There’s a sense of claustrophobia in both small towns and criminal gangs, the product of closed-in horizons and limited ways out. That’s the trap in which Douglas ‘Arm’ Armstrong (‘Lady Macbeth’ star Cosmo Jarvis) finds himself in this surprising and often inspired Irish crime drama.
Arm is an enforcer for the drug-dealing Devers family and companion to young Dympna Devers (Barry Keoghan) in a small town in the west of Ireland. When the pair are ordered to kill a disgraced former ally by the family’s psychotic boss, they face a moment of crisis. Arm’s situation is further complicated by his son Jack (Kiljan Moroney), who needs money to attend a special-needs school.
Lots of elements of the story feel familiar, but they play out in unusual and unpredictable ways here. We’ve seen the heavy-with-a-heart character before, but Jarvis gives Arm real pathos, even at his most violent. There’s real desperation, too, when he tries to connect with young Jack.
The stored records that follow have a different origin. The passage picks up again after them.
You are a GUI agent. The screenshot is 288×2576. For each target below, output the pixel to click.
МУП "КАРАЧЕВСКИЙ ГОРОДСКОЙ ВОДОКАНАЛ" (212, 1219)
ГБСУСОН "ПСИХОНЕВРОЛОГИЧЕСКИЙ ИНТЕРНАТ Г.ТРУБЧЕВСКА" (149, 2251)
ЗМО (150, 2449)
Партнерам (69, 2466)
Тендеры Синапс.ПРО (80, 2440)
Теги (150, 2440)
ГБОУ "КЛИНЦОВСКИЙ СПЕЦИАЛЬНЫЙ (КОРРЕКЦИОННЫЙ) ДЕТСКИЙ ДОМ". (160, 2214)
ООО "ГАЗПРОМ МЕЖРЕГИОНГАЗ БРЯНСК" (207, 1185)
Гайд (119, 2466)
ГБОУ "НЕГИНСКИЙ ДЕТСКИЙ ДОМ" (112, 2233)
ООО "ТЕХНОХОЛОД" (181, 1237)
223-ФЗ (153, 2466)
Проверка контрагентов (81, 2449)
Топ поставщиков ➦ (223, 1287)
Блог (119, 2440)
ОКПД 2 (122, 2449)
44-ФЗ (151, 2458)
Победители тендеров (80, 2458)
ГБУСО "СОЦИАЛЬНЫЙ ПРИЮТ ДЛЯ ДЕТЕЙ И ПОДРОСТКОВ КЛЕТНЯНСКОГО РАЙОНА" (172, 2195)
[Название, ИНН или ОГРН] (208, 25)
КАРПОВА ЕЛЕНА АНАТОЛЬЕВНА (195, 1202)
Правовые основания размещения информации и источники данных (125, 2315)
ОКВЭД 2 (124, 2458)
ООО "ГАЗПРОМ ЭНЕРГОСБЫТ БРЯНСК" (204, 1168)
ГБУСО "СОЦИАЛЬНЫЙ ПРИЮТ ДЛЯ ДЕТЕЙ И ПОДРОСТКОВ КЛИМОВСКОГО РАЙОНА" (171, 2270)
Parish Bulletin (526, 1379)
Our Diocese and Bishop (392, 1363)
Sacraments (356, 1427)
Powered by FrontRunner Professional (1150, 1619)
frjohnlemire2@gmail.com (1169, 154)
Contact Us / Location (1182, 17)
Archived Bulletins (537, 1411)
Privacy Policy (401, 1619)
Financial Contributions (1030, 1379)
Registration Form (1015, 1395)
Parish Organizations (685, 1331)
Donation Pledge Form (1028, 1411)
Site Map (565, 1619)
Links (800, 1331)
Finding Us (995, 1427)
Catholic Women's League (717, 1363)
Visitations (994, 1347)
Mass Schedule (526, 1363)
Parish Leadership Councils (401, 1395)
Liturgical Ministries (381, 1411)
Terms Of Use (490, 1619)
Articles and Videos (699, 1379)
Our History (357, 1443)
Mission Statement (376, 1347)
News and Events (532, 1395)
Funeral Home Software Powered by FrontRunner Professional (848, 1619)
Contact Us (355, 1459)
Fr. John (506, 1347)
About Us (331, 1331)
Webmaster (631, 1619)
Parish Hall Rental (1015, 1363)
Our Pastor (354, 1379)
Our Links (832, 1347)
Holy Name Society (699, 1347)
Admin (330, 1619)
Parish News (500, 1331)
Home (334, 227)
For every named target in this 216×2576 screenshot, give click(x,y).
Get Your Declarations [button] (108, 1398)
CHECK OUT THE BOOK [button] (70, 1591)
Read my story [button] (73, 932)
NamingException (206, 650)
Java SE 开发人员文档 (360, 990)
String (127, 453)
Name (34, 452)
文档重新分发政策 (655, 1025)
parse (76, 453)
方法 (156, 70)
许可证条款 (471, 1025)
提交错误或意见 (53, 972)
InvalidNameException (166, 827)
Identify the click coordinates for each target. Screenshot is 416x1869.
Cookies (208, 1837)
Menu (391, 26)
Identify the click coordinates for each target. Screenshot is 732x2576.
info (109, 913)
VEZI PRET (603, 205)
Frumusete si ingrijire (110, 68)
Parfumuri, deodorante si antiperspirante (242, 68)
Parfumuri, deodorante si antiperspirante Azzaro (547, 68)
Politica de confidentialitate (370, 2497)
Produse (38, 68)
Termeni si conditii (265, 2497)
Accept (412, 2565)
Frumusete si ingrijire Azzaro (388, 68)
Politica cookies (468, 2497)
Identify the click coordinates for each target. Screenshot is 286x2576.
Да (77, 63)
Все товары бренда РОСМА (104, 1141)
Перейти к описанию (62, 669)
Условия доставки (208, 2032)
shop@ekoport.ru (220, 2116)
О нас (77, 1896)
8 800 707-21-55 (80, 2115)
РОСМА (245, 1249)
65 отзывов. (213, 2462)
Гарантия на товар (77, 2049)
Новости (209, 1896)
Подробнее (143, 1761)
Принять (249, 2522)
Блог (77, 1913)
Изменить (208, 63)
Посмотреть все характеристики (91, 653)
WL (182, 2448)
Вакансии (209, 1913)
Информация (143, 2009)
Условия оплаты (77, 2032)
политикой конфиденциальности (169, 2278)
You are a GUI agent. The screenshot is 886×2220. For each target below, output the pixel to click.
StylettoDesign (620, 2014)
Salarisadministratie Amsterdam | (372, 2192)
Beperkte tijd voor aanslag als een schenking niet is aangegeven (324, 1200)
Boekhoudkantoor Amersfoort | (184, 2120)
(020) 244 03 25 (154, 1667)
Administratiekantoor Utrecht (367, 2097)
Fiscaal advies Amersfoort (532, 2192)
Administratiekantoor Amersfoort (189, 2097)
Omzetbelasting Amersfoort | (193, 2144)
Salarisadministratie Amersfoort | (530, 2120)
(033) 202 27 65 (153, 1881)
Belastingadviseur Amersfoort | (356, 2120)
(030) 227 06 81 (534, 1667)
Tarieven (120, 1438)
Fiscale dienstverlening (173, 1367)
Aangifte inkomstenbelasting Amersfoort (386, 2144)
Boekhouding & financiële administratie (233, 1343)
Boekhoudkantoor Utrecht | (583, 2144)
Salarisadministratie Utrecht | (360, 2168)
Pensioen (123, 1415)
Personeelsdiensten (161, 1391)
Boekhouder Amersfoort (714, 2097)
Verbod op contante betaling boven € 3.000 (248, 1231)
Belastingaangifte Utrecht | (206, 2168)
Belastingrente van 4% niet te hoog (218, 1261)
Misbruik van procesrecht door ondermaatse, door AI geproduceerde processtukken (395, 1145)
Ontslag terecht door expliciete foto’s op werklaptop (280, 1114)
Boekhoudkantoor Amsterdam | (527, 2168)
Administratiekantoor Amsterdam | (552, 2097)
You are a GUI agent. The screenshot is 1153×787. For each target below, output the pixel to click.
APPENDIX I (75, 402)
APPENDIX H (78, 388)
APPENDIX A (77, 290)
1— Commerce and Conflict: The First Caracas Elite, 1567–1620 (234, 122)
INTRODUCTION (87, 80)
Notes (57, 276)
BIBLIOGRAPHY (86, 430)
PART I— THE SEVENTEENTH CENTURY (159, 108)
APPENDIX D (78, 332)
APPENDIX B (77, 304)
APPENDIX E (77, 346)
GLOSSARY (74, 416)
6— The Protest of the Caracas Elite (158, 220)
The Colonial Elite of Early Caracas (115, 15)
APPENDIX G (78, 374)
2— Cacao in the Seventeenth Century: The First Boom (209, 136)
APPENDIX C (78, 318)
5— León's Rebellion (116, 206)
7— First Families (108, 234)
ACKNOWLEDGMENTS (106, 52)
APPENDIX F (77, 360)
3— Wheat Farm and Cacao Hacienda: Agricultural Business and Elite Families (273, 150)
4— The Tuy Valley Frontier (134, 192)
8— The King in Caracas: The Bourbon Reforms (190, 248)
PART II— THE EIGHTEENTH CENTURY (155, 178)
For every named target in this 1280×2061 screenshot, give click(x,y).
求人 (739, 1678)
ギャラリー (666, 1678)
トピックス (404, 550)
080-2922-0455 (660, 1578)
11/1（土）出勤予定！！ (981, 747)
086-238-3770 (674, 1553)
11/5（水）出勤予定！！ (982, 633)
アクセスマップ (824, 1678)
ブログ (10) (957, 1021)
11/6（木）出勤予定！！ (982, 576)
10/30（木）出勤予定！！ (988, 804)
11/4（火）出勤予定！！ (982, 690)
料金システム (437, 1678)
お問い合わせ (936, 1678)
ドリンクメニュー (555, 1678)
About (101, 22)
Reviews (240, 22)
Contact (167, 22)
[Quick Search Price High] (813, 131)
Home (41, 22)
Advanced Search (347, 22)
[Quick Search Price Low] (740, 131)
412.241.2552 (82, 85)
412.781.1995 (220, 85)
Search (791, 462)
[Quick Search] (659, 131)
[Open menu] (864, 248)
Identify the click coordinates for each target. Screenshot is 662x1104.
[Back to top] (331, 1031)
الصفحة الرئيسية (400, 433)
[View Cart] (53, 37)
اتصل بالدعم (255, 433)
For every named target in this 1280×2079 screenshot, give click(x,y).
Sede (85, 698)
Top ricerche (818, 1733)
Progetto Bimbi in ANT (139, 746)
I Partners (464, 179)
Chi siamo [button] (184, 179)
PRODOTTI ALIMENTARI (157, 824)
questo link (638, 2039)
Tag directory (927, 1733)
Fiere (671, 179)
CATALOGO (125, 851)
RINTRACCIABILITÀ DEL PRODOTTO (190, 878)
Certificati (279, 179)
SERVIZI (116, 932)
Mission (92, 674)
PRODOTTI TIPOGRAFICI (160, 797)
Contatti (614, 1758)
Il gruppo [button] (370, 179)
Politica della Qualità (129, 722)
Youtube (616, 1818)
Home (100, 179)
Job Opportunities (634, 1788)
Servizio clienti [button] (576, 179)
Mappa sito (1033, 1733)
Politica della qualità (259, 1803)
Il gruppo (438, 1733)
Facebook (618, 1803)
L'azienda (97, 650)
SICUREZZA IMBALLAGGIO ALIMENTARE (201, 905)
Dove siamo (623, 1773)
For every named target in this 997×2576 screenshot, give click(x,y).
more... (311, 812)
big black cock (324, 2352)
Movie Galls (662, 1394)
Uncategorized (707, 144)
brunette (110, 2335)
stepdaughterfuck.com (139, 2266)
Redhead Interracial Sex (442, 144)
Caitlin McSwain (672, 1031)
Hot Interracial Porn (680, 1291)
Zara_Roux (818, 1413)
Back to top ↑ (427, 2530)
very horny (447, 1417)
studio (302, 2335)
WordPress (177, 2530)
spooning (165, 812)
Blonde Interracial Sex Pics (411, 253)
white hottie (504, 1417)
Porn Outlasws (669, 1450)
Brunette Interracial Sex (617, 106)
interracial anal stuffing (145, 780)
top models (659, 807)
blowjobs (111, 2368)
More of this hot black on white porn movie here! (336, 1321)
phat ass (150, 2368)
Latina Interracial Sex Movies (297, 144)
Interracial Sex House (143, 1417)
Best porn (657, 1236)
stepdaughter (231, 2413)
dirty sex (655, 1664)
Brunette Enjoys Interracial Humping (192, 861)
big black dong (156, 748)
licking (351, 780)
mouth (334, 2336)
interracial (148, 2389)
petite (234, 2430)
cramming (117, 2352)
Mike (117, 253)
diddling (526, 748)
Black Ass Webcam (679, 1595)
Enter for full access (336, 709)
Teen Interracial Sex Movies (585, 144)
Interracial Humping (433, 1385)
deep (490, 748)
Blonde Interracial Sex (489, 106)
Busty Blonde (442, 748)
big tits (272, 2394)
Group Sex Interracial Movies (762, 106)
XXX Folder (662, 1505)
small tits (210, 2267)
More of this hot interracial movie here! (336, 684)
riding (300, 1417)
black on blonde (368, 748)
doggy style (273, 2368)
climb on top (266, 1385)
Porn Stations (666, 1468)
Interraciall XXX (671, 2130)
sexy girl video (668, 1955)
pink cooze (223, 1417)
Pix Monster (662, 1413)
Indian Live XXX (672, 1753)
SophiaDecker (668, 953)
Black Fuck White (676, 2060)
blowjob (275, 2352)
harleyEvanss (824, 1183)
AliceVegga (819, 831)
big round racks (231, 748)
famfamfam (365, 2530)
Keoghan’s Dympna is similarly less of a giggling psychopath than he wants to be, and less of a manipulator than he thinks. At times the pair are almost charming: really just boys caught up in something they don’t understand.
This is the first feature from director Nick Rowland, already a Bafta nominee for his short film ‘Slap’, and he treads a fine line between hitting genre beats and avoiding clichés. If the film doesn’t quite have the sharpness of John Michael McDonagh’s best work in similar terrain (particularly ‘The Guard’), it’s a worthy companion piece, as dangerous and soppy-drunk as an old pub brawler.